The investigations of Baron Reichenbach added a new class of sensitives. Reichenbach announced the doctrine of an "odic" force or "odyle," streaming forth from magnets and from the human frame, and affecting the human system; certain sensitives could see these emanations, and magnetized subjects at once become "odic" sensitives. The doctrine that certain persons are sensitive to metals was an ancient one. It reappeared in the myths that were woven about Casper Hauser, the wild boy of Nuremberg (1828), who gave evidence of his unusual origin by shuddering in the presence of a needle, and evidencing intense agony in passing a hardware shop. Miss Martineau's J. holds a piece of steel so tightly that no one can wrench it from her, but touch the steel with gold and it falls from her hands at once. The following citation will show how this movement was utilized in mesmeric practices: "But to ascertain whether he (a Major Buckley, a mesmerist) can obtain conscious clairvoyance, he makes slow passes from his own forehead to his own chest. If this produces a blue light in his face, strongly visible, the subject will probably acquire conscious clairvoyance. If not, if the light be pale, the subject must first be rendered clairvoyant in the sleep. Taking those subjects who see a very deep blue light, he continues to make passes over his own face, and also over the object, a box or a nut, for example, in which written or printed words are inclosed, which the clairvoyant is to read. Some subjects require only a pass or two to be made clairvoyant, others require many. They describe the blue light as rendering the box or nut transparent, so that they can read what is inside. If too many passes be made by Major B., the blue light becomes so deep that they cannot read, and some reverse passes must be made to render the light less deep. Major Buckley has thus produced conscious clairvoyance in eighty-nine persons, of whom forty-four have been able to read mottoes contained in nut-shells, purchased by other parties for the experiment."

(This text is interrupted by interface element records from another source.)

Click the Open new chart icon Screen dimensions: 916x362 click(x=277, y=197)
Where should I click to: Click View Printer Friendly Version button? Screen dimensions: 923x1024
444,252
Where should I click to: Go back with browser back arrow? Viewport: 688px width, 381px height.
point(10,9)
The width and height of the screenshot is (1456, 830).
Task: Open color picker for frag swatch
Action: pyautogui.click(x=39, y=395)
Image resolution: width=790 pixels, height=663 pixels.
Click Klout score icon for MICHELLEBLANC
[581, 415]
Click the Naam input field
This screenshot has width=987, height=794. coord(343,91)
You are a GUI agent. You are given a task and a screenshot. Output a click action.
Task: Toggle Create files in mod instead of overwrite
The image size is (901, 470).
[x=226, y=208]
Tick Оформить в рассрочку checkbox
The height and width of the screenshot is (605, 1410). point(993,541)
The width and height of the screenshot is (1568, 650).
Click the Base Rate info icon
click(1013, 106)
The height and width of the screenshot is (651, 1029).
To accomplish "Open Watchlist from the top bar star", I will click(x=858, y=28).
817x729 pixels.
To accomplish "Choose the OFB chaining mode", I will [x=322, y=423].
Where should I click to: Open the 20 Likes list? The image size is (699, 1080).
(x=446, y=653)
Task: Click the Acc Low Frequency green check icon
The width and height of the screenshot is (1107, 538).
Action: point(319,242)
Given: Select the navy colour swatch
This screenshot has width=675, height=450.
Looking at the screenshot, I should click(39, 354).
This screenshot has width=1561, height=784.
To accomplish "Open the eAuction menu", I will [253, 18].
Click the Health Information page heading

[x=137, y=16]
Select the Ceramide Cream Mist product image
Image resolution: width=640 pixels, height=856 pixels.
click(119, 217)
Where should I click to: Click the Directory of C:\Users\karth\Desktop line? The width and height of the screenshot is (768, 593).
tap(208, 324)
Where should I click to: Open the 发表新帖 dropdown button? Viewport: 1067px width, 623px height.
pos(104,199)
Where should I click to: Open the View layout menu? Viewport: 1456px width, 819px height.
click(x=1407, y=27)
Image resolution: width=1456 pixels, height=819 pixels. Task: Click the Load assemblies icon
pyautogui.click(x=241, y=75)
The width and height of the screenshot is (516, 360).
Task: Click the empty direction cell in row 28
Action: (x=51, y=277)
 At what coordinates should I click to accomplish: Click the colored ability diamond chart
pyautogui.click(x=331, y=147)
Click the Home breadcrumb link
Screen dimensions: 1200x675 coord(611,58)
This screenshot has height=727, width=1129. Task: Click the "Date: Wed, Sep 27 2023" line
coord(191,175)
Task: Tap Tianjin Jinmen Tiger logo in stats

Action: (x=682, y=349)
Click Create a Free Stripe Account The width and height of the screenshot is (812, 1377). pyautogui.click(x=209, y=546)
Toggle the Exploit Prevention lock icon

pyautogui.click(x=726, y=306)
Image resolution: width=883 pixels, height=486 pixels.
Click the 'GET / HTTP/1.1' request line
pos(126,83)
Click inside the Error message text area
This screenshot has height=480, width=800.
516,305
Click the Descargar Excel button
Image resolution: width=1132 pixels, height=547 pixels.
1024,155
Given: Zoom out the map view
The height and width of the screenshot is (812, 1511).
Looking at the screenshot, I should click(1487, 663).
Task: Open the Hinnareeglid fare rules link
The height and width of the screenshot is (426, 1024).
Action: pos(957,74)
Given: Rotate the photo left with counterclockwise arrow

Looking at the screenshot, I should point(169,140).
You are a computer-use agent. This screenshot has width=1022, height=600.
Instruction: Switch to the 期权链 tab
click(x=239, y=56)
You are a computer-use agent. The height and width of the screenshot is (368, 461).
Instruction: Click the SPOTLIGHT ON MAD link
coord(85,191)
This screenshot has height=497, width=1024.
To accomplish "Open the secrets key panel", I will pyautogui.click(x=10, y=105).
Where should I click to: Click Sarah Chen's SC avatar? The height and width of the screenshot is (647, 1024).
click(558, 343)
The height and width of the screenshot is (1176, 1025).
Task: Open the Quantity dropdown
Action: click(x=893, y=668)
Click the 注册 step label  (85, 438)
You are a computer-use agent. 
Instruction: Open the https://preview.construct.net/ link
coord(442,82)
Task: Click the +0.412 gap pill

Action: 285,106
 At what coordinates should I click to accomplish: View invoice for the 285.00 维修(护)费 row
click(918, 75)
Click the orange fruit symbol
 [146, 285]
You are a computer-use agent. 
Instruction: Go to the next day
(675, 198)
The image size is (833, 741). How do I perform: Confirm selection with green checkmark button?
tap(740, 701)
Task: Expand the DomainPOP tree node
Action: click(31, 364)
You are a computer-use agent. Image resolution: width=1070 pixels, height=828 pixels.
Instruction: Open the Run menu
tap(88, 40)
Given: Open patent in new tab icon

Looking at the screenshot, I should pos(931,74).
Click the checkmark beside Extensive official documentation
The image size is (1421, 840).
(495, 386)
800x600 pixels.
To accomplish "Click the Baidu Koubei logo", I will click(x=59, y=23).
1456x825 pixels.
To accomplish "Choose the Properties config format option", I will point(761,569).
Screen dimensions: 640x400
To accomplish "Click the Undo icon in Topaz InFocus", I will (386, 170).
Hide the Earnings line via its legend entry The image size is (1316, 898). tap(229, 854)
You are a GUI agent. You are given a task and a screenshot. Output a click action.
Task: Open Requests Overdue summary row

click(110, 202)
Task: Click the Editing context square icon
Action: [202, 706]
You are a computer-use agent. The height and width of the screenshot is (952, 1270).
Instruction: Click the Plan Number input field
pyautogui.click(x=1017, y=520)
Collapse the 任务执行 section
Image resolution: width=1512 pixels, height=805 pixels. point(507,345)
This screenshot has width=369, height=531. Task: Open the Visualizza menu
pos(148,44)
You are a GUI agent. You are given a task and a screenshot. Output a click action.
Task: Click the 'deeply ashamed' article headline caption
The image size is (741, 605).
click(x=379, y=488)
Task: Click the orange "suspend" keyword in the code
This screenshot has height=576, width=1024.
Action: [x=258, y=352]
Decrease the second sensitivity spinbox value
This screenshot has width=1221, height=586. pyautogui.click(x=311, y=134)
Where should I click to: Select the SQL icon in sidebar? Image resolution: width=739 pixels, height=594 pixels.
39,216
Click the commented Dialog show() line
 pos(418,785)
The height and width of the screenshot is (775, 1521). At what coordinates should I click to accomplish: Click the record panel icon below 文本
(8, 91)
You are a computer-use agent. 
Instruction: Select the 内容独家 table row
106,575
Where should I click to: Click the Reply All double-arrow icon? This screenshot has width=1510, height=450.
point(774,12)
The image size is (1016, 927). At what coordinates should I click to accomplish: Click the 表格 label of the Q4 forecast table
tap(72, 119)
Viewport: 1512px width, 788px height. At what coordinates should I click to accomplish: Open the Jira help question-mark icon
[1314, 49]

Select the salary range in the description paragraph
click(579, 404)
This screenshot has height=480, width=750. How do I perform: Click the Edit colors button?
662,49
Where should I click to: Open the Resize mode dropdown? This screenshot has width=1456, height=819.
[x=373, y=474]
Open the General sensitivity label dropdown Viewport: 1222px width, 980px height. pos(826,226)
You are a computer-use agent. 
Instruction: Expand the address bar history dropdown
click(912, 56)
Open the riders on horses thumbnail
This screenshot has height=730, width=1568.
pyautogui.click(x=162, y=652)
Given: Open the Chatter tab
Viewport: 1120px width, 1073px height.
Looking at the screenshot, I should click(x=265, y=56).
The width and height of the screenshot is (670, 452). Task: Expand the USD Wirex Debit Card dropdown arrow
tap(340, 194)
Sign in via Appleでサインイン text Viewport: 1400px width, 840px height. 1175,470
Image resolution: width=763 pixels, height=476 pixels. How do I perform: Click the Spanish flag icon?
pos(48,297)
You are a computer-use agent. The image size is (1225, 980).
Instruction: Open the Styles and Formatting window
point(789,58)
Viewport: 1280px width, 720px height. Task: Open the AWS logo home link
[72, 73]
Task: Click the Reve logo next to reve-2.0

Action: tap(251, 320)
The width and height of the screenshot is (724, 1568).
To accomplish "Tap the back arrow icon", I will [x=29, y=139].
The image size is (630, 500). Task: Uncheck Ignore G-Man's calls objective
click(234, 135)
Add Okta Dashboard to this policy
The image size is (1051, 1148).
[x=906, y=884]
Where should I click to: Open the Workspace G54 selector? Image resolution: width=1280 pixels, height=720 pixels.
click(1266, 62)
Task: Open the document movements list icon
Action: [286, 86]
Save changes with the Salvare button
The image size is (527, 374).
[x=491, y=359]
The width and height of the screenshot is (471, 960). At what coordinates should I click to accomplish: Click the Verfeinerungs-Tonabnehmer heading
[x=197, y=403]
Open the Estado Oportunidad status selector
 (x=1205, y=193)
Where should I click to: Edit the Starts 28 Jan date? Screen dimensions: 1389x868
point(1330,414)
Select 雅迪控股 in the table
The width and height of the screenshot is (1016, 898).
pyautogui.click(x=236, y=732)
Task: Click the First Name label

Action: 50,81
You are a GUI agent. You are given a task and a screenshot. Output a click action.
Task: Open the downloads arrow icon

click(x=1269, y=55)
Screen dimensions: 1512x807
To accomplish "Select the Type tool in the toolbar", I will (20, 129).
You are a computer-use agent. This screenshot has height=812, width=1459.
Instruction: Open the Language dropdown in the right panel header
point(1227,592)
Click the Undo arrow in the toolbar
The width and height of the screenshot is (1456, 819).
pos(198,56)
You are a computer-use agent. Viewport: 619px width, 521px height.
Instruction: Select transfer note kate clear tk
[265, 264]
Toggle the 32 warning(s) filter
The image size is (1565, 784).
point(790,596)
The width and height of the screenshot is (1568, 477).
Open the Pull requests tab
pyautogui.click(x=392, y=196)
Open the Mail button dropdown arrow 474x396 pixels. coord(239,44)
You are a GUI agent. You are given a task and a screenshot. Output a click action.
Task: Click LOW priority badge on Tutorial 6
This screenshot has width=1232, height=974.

It must not be supposed that these practices have entirely disappeared. In a work published as late as 1869 we may read such sentences as, "the clairvoyance of an idiot in a state of somnambulism would inspire me with more confidence if I were sick than the greatest geniuses which grace modern medicine;" and again, "it never could be imagined with what tact, accuracy, and precision, somnambulists account for anything that takes place in them. They are literally present at the performance of all their organic functions; they detect in them the slightest disorder, the minutest change. Then of all this he forms a clear, exact, and mathematical idea. He could tell, for instance, how many drops of blood there are in his heart; he knows, almost to a gramme, how much it would require to satisfy his appetite at the moment; how many drops of water would be necessary to satisfy his thirst, and his valuations are inconceivably exact. Time, space, forces of all kinds, the resistance and weight of objects, his thoughts, or rather his instinct measures, he calculates, appreciates all these matters by a single glance of the eye." In the lectures and cheap compendiums telling "How to Mesmerize," and giving "The Whole Art of Mesmerism," by which the traveling mesmerists of yesterday, if not of to-day, extend their fame, one may find these very same doctrines side by side with garbled accounts of recent discoveries in hypnotism. But we have already dwelt too long upon the aberrations of the human intellect, in which the ludicrous and the solemn are so curiously combined.